Une table est la structure principale utilisée dans les bases de données pour organiser et stocker des informations du même type. Chaque ligne représente un enregistrement, et chaque colonne représente un champ (attribut de données). Par exemple, dans une table « Clients », les colonnes peuvent inclure des attributs tels que le nom du client, le numéro de téléphone, l’adresse e-mail, etc. Les lignes, quant à elles, contiennent les informations des clients, comme "John Smith", "1112229000" et "johnsmith@gmail.com".
Les tables apportent structure, cohérence et efficacité dans la gestion des données. Elles permettent d’établir des relations entre les données, d’automatiser des workflows et d’organiser le stockage de grands volumes de données.
Les tables de base de données sont généralement relationnelles et peuvent être liées à d’autres tables, ce qui permet des liens de données et des workflows complexes. À l’inverse, les feuilles de calcul sont généralement plus limitées et principalement manuelles. De plus, contrairement aux tables de base de données conçues pour gérer de grands volumes de données, les feuilles de calcul peuvent devenir lentes lorsqu’elles contiennent une grande quantité d’informations.

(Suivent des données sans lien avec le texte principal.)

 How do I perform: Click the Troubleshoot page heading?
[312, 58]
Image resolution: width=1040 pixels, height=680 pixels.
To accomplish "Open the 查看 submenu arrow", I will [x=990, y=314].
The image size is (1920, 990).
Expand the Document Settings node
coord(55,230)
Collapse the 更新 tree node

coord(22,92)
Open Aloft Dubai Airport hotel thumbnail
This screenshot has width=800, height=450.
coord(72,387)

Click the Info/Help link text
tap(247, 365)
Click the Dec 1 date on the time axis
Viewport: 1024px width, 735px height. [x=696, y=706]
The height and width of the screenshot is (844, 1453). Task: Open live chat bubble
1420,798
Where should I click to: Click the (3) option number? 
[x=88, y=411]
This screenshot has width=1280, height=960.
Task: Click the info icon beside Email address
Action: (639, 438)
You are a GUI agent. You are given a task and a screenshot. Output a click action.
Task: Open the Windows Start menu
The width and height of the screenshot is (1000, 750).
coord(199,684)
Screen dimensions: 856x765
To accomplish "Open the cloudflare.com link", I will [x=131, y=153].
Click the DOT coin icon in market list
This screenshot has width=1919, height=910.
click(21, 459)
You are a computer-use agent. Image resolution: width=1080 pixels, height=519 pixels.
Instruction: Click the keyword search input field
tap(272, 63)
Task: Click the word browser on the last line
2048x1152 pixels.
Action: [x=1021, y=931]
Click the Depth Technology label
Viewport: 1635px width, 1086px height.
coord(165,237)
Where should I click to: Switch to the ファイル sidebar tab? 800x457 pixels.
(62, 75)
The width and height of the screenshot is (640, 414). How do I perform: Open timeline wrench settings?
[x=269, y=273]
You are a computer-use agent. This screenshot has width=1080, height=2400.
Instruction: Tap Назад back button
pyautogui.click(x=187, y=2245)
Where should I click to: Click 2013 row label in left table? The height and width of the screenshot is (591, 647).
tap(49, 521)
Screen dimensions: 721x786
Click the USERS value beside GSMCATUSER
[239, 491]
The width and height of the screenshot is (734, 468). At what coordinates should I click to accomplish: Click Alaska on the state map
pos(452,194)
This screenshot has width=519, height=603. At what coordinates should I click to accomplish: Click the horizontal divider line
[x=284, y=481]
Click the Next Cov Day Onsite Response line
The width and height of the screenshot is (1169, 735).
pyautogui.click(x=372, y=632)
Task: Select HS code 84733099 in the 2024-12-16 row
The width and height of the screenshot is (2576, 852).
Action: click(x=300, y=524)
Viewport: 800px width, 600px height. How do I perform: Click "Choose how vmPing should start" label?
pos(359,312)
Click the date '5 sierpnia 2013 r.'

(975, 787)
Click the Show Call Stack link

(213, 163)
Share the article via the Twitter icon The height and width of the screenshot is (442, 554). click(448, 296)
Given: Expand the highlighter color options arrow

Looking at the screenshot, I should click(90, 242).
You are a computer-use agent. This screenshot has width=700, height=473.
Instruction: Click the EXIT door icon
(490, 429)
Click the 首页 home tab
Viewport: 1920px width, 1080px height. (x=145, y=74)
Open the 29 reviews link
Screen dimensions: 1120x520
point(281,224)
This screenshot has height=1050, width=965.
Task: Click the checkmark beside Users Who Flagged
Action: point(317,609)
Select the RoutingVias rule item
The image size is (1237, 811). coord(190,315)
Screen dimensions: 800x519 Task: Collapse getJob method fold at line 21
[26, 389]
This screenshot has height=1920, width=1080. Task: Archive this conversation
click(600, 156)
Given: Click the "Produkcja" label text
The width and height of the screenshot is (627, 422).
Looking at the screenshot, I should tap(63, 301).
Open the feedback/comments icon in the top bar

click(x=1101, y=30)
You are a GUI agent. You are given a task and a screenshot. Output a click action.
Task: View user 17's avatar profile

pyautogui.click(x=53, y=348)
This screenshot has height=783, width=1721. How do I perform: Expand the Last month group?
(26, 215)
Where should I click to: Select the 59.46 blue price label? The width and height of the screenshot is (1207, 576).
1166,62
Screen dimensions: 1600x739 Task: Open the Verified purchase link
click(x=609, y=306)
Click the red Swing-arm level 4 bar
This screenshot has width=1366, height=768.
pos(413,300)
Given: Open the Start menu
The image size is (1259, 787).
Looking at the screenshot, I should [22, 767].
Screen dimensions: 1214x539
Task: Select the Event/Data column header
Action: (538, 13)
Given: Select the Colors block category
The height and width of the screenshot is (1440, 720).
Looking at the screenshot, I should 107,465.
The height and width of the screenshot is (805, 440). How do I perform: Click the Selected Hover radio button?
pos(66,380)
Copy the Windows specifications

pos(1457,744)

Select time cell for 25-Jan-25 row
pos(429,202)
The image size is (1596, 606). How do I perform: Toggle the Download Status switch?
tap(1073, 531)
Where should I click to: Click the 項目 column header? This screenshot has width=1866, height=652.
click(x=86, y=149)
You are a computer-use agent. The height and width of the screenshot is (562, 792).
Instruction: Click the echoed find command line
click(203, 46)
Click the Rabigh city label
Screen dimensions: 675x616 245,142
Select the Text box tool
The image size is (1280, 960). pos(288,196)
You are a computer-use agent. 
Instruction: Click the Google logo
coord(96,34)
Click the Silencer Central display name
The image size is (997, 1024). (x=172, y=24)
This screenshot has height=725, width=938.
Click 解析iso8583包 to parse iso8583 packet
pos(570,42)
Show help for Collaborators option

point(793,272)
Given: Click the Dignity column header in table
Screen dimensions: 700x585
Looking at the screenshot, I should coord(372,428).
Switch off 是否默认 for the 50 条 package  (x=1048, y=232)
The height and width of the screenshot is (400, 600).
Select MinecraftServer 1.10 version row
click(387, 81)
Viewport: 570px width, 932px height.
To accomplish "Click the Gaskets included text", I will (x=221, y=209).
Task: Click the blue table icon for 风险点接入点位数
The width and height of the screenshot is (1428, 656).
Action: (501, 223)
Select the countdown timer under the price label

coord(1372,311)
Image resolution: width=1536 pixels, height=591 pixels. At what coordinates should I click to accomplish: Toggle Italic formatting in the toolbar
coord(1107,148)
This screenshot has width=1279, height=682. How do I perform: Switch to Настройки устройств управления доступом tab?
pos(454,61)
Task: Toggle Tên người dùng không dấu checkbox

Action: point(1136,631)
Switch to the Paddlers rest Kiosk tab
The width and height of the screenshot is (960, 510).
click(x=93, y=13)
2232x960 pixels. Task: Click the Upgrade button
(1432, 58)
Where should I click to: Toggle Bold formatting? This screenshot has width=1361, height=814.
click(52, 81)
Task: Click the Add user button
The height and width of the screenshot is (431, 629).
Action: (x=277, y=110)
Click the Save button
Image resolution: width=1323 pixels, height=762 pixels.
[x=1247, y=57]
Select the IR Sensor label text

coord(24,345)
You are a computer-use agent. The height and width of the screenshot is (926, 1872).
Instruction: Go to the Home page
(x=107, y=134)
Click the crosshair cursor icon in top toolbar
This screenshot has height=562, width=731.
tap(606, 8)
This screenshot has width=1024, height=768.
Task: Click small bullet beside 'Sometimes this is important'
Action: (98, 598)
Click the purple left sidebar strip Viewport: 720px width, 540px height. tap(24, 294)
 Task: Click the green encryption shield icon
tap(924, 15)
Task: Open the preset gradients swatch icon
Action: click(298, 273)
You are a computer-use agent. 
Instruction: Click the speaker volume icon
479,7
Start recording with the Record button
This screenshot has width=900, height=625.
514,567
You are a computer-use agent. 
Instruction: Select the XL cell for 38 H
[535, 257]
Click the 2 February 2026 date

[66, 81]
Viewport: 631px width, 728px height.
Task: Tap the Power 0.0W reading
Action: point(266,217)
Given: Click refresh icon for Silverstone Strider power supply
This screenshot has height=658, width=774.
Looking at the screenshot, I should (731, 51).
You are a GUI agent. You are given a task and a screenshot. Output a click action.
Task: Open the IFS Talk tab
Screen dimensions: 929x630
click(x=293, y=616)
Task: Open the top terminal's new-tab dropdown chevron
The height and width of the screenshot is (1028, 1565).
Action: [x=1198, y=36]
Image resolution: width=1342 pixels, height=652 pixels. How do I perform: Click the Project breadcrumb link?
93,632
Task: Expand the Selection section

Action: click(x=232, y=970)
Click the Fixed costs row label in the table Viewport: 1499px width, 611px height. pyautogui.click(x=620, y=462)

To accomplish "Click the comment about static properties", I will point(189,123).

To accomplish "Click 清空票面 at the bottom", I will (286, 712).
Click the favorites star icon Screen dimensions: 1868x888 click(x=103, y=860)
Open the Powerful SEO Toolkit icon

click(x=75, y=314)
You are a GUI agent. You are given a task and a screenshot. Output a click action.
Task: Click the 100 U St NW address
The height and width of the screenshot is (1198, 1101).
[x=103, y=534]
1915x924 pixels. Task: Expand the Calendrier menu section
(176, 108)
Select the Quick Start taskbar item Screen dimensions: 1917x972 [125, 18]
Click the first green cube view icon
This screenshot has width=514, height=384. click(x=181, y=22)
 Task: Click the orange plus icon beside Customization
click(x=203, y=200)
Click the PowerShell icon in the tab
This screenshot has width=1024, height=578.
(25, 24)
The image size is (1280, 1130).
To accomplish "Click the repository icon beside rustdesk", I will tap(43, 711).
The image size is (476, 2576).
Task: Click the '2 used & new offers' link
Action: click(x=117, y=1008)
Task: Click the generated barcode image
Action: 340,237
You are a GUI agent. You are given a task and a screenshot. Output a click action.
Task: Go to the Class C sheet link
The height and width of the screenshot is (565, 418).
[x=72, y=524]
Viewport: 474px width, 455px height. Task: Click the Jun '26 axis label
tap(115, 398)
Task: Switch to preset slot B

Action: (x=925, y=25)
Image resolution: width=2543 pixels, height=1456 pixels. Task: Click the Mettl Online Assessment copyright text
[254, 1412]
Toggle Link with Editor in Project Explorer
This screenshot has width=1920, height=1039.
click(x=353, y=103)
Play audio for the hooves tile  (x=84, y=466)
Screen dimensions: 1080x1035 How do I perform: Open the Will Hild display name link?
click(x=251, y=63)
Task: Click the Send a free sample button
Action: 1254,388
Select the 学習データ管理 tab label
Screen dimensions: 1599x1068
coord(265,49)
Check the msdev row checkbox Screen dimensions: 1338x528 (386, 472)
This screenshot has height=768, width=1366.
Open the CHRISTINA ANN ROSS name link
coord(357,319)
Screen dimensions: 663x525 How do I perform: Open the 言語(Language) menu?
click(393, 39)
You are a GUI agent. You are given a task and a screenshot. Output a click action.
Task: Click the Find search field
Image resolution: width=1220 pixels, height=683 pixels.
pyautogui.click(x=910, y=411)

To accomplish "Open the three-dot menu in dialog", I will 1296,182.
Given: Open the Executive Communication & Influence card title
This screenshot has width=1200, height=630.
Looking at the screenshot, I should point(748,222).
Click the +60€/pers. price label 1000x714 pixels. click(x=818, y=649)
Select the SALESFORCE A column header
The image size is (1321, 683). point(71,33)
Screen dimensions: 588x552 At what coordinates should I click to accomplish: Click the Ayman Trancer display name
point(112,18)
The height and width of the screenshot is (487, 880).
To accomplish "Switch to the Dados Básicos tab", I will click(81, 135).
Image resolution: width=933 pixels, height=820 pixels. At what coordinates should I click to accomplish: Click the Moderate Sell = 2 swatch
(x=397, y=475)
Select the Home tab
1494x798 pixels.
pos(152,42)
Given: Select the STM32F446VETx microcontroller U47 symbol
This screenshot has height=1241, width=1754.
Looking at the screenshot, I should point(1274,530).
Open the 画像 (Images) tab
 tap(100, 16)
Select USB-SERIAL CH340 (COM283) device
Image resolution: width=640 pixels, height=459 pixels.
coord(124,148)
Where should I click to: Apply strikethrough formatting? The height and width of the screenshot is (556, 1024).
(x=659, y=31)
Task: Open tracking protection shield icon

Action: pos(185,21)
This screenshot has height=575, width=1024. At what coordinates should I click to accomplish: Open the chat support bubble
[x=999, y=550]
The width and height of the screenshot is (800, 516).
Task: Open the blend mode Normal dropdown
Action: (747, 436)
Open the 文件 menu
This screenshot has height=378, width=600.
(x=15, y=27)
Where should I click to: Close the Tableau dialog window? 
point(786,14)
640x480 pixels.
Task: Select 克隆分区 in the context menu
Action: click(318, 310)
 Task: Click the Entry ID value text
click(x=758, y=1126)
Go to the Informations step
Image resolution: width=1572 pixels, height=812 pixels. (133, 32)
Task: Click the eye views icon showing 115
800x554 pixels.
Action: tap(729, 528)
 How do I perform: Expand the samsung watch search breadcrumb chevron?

Pour maintenir une bonne organisation et éviter les confusions, il est préférable qu’une table soit dédiée à un seul type de données. Par exemple, les informations d’inventaire, les informations clients et les informations de ventes doivent être conservées dans des tables séparées. Utilisez des noms de colonnes explicites afin de garantir la clarté et d’éviter toute confusion. Définissez des clés primaires pour assurer une identification unique et évitez les redondances en créant des relations de données avec d’autres tables.